Problem description :: Reproduce word for word the part of the records that opens with the line containing "The image size is (328, 238)." and closes with the line containing "pyautogui.click(x=283, y=165)", including both of those lines.

Available data ::
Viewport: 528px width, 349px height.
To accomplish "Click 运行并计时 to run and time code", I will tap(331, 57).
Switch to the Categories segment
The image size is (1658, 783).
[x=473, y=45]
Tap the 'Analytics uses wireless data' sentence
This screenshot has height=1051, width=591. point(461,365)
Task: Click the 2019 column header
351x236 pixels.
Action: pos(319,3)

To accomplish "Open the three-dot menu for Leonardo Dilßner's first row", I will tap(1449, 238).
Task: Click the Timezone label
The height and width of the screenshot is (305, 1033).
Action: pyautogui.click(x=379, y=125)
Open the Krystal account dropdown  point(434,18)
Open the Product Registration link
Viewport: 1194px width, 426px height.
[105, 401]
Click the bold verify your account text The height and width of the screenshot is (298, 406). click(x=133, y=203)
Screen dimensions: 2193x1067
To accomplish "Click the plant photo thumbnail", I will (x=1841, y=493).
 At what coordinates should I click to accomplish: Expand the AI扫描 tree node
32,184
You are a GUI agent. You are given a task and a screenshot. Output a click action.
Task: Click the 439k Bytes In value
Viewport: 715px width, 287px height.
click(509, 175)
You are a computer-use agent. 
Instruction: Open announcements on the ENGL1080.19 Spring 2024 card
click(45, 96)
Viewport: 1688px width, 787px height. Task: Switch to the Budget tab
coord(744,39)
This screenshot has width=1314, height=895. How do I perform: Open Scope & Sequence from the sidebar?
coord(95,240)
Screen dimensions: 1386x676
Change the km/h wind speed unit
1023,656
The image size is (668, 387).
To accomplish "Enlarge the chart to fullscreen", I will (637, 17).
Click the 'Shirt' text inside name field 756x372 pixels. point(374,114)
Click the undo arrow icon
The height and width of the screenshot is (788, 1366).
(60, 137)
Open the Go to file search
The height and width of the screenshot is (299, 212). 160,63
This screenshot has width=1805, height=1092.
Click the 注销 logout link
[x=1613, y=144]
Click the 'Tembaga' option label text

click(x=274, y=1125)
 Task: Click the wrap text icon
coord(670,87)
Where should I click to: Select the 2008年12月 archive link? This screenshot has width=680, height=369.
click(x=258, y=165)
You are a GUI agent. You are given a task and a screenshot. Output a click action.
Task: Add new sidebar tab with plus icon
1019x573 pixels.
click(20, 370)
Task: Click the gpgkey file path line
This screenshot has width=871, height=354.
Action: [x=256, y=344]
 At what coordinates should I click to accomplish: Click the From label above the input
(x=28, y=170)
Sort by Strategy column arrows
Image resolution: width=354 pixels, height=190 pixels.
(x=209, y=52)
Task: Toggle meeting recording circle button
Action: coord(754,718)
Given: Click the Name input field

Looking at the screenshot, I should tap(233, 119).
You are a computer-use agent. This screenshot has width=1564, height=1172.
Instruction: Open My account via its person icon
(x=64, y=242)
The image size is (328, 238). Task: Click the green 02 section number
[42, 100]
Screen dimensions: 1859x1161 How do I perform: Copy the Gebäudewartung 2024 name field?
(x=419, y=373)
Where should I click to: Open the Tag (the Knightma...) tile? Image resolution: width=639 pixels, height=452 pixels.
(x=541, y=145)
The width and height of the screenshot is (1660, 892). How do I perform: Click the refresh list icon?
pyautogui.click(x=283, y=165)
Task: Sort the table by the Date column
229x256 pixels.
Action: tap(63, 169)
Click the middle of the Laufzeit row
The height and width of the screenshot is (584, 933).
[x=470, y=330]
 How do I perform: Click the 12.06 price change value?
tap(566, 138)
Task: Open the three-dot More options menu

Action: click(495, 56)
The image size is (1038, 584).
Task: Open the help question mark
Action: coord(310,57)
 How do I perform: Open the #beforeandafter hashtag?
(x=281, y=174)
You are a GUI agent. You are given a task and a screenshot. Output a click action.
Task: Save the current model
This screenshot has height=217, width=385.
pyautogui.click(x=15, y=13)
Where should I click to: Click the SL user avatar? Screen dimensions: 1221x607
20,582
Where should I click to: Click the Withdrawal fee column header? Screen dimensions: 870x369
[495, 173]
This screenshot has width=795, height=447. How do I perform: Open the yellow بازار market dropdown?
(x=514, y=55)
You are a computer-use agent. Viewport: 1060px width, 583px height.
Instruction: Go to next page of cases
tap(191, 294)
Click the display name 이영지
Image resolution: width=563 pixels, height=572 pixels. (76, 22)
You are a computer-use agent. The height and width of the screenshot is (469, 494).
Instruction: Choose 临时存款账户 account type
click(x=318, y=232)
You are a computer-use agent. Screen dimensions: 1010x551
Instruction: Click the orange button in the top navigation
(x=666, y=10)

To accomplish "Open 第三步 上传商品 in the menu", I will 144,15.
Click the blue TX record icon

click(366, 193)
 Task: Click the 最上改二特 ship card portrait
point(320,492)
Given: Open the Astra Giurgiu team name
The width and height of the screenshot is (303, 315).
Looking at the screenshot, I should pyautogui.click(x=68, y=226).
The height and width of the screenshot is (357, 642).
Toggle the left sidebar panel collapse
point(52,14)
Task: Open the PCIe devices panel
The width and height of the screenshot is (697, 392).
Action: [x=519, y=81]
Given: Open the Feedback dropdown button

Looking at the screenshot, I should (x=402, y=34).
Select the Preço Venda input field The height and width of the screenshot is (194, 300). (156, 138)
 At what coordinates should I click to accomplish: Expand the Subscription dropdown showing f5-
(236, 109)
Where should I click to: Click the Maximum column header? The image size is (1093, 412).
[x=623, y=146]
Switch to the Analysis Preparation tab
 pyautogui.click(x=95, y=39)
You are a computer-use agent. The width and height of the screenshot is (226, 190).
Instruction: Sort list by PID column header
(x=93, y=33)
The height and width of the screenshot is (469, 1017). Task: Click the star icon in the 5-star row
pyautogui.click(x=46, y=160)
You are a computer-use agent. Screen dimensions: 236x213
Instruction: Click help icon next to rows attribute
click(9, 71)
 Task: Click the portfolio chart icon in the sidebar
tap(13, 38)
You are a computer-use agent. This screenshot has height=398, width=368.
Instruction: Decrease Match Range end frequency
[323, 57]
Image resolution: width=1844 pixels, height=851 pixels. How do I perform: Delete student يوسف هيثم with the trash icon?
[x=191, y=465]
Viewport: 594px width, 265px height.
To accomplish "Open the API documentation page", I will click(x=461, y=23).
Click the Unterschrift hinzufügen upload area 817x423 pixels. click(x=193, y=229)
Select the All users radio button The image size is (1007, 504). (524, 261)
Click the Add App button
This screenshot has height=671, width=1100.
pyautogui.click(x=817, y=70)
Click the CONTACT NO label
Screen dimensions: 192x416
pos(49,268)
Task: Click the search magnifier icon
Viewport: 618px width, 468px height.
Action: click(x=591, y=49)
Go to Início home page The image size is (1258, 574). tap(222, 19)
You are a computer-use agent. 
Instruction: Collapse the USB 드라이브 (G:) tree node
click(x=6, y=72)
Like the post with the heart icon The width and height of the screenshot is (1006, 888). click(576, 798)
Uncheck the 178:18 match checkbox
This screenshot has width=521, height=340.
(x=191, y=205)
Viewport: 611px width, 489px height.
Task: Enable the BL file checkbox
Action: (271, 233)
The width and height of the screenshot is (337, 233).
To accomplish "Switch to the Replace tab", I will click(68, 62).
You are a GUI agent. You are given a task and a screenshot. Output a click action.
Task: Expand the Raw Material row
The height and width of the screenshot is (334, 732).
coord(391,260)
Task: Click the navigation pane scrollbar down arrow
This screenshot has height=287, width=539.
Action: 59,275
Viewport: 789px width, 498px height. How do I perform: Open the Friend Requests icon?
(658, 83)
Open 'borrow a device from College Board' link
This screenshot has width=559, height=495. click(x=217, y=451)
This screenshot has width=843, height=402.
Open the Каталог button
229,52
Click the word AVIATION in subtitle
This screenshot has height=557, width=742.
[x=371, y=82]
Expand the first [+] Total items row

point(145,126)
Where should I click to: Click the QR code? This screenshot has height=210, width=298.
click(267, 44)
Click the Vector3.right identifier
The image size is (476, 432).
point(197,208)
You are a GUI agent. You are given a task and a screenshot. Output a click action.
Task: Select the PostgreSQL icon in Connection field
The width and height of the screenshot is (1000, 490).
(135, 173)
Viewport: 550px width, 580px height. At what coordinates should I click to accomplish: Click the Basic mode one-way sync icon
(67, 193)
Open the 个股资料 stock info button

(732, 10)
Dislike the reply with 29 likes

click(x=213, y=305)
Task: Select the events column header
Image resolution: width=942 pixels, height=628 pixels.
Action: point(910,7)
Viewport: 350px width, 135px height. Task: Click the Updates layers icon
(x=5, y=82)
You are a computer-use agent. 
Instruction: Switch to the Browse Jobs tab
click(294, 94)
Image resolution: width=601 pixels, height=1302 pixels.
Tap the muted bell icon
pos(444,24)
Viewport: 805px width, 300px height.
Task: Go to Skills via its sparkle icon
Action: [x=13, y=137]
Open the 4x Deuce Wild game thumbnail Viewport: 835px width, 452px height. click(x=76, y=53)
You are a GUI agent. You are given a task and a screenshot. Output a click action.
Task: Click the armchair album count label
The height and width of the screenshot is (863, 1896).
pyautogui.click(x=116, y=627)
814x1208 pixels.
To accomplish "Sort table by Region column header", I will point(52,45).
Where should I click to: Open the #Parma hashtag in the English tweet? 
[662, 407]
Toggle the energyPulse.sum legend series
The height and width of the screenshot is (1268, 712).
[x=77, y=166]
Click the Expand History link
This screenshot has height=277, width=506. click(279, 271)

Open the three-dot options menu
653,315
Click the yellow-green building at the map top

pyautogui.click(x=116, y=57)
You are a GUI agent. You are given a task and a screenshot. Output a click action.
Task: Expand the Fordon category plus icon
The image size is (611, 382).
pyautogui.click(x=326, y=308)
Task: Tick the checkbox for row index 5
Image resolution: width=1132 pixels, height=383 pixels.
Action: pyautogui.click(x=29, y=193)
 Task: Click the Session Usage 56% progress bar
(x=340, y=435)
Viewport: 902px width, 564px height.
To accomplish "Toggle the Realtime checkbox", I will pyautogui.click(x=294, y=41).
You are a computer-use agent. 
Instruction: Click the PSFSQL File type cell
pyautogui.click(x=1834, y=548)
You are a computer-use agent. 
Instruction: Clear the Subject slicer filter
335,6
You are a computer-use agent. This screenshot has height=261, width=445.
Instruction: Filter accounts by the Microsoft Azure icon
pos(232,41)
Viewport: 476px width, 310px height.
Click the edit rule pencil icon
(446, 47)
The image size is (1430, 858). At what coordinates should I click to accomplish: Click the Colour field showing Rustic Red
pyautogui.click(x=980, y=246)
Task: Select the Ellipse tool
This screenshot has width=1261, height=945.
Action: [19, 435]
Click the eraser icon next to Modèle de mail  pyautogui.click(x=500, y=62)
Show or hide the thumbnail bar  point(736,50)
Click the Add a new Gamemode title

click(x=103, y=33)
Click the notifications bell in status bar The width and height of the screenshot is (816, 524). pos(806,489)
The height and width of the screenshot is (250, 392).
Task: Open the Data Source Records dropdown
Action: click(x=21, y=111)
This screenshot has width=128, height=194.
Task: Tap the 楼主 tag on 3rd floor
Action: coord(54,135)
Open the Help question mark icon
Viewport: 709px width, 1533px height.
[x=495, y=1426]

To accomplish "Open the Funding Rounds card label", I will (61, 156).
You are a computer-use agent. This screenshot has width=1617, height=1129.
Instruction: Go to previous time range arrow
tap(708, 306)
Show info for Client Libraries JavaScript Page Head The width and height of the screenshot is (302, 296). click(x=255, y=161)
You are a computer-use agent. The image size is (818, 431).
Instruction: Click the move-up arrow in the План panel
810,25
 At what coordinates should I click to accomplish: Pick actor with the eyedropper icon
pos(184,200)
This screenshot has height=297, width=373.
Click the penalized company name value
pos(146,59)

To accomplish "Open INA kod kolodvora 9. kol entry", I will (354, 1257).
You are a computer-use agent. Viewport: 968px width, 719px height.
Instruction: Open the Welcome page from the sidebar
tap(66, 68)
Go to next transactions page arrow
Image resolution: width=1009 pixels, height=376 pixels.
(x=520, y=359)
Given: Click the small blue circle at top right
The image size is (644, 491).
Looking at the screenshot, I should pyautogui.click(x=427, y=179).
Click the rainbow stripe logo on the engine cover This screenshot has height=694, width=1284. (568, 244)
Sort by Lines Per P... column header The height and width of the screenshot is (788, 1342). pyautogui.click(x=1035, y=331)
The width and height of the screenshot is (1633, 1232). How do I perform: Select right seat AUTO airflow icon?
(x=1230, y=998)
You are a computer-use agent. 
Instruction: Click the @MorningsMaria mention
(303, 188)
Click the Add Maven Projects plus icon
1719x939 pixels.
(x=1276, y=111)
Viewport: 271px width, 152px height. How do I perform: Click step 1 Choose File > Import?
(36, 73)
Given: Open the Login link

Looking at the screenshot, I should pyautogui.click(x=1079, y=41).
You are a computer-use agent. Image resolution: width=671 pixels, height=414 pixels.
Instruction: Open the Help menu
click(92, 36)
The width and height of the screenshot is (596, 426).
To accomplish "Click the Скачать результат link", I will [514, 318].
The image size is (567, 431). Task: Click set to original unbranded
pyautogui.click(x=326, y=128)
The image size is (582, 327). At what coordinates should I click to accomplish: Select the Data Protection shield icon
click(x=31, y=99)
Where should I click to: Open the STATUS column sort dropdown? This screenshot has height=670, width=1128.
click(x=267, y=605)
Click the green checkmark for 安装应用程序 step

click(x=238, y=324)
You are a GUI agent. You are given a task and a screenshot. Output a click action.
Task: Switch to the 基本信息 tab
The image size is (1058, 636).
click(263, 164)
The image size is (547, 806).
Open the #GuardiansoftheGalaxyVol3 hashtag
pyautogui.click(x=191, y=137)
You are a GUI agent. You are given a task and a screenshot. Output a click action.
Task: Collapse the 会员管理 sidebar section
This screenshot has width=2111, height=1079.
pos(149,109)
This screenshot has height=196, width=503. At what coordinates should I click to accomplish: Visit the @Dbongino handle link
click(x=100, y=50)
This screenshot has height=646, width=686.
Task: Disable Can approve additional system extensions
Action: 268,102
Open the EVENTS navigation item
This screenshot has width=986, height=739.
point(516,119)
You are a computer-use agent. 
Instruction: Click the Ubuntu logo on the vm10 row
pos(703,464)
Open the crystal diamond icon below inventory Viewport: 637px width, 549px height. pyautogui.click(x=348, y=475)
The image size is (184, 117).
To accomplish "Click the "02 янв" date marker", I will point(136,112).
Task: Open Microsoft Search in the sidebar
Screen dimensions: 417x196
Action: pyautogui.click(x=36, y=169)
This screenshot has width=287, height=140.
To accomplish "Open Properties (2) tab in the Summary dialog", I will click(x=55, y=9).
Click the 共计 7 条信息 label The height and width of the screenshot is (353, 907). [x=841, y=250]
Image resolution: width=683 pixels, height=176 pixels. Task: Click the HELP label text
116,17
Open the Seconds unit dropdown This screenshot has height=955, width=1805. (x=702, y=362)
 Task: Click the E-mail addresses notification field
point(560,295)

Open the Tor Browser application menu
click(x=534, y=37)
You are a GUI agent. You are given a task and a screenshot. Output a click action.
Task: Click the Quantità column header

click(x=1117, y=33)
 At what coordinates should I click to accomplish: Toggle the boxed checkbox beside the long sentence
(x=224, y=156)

Response to the task ::
The image size is (328, 238). Task: Click the green 02 section number
[42, 100]
Screen dimensions: 1859x1161 How do I perform: Copy the Gebäudewartung 2024 name field?
(x=419, y=373)
Where should I click to: Open the Tag (the Knightma...) tile? Image resolution: width=639 pixels, height=452 pixels.
(x=541, y=145)
The width and height of the screenshot is (1660, 892). How do I perform: Click the refresh list icon?
pyautogui.click(x=283, y=165)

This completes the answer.